"Miss Kilmansegg, with the golden leg," I interrupted, derisively. "Truly you surprise me."

"O Miriam! how can you treat me with such heartless levity?" and he wrung his hands bitterly. "I am pushed to desperation already. I never knew, until I lost you, what you were to me; how superior to all other women, how pure, how unworldly, how strong, how rich in all mental and womanly endowments! Hear me, Miriam," and he attempted to take my hand, an error of which he was soon made conscious.

"Claude Bainrothe," I said, sternly, "I can tolerate you on one condition alone—that you respect me. You cease to do this, you, the betrothed husband of another woman! the moment you sully my ear with your addresses, your effusions of sentiment.

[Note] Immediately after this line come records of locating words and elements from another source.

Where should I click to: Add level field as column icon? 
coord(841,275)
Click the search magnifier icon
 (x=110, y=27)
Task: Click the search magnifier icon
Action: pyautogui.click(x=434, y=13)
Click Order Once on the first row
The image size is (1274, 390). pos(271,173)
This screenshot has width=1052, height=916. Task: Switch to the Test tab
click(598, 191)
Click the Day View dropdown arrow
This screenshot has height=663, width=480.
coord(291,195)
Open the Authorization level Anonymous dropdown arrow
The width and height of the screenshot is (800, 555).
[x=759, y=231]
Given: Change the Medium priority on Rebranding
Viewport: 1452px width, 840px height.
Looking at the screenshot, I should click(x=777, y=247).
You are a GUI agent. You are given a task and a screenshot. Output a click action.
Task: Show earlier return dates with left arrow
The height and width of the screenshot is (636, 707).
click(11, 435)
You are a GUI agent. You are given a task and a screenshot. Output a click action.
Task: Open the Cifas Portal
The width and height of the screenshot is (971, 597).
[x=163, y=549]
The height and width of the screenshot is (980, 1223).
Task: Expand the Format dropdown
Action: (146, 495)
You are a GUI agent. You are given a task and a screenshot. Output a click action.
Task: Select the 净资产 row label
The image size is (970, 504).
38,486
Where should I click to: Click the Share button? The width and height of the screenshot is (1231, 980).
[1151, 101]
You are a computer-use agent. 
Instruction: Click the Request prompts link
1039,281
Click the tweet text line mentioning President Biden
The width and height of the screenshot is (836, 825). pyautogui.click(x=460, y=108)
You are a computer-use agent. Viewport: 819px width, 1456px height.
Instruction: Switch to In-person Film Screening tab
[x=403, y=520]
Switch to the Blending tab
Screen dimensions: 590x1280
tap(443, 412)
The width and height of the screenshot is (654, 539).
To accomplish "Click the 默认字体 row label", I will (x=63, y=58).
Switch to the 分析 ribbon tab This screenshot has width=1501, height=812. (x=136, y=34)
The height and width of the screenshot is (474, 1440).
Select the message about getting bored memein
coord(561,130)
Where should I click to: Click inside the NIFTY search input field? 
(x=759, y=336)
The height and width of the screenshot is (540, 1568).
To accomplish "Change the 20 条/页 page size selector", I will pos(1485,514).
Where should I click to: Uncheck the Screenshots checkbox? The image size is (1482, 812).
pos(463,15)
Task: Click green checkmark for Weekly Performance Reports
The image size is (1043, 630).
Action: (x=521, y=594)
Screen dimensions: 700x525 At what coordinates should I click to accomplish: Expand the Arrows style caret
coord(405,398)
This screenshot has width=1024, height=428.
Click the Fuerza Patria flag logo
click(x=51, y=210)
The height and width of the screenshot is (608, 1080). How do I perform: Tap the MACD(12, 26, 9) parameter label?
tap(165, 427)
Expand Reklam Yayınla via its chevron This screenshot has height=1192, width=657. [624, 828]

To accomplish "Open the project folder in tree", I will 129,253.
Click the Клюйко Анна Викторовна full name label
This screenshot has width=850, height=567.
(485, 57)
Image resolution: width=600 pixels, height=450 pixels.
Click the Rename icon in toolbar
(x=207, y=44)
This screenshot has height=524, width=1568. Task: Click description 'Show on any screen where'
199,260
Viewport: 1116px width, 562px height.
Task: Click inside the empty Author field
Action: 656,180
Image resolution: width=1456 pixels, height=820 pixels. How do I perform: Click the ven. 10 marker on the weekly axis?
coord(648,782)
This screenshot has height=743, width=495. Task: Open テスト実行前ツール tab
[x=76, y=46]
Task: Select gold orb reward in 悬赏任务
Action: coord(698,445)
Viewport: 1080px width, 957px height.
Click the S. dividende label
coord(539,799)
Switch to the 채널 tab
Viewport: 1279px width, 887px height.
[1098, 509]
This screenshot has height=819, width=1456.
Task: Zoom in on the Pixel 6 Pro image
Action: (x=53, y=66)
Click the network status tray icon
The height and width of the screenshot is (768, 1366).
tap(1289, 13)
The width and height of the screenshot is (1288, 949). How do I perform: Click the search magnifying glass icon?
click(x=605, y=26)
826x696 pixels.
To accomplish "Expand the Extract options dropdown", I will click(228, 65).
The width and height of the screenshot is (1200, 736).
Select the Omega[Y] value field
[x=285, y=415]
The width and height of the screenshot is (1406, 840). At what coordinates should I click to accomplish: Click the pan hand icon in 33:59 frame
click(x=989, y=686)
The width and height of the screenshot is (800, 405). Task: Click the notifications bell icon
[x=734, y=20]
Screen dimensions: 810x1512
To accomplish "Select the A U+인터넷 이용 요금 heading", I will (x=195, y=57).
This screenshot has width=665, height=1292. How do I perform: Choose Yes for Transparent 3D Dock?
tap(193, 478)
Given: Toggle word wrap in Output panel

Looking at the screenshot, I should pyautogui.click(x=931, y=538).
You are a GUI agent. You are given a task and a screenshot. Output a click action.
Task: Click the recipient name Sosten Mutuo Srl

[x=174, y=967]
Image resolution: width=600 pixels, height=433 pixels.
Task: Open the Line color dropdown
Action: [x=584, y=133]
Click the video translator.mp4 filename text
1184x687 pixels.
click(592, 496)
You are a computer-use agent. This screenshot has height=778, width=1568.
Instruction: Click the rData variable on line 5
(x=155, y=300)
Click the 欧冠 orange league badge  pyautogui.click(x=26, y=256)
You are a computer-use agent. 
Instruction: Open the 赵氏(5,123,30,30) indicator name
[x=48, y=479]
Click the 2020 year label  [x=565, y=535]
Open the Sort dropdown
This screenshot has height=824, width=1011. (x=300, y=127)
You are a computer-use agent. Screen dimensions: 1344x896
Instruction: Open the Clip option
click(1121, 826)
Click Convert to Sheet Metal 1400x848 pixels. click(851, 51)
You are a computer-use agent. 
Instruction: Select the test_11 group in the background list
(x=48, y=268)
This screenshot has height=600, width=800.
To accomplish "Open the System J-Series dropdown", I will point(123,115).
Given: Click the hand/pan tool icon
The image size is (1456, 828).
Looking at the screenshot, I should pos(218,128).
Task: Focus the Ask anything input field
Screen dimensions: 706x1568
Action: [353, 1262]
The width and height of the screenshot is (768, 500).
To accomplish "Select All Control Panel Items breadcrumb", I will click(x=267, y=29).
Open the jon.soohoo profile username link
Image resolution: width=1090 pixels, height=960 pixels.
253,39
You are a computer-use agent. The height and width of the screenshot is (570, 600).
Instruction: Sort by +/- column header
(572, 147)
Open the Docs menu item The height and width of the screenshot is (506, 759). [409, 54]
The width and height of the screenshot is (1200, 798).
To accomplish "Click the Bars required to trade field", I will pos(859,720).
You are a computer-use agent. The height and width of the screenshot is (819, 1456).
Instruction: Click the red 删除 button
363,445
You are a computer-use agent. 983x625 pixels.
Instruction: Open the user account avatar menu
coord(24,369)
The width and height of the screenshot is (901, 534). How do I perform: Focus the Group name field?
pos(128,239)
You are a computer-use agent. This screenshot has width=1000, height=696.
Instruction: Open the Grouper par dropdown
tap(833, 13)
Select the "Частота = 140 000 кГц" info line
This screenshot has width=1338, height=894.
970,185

They are no more, I know; but even these I will not endure from you, nor yet from—" I hesitated; a hated name had risen to my lips, but I repressed it. He, the son, surely was not the father's keeper.

"You do me injustice; before Heaven, you do!" he exclaimed, flinging back his long curling locks impetuously, by a toss of his superb head, and bending his blazing eyes upon me. "Hear me, Miriam, I hold the clew to a secret by means of which I can compel wealth to flow back to your feet, in the old channels, if you will be mine. You would not have thought this condition hard a year ago. What has occurred to change you? You loved me then—by Heaven you love me still! Oh, say so, Miriam, and make me doubly blessed! Am I deceived in the expression of that beaming eye? You will pardon, bless me;" and he knelt humbly at my feet, and clasped my hand.

"Rise, Claude," I said, "and forgive me if a momentary feeling of triumph, that may have lit my eye, was mingled with the feeling of entire emancipation from all past weakness, which this hour so surely proves, and so satisfactorily, to my own spirit. You are to me like any other stranger."

He was standing sullenly before me now, his head dropping on his breast, his hands loosely clasped before him.

"You are deceived," I pursued, calmly, "if you imagine from any expression of mine that one ray of love survives the ruin of other days. I told you the truth when I said all was over between us forever. Did you suppose me a woman to sit down in the ashes because one man—one woman of all God's manifold creation—had proved false, or treacherous, or ungrateful? I should have wronged my youth, my soul, my descent, my God, had I so yielded. Go and fulfill your contract faithfully this time; a second rupture might not go so well with you as the first. There are persons who are singularly tenacious of their possessions, and who number their bondsmen as a principal portion of their property. Beware how you anger such! Your father too. He would be conciliated now, by what would once have incensed him. Evelyn Erie is rich, Miriam Monfort is poor; why need I add another word? The suggestion is perfect."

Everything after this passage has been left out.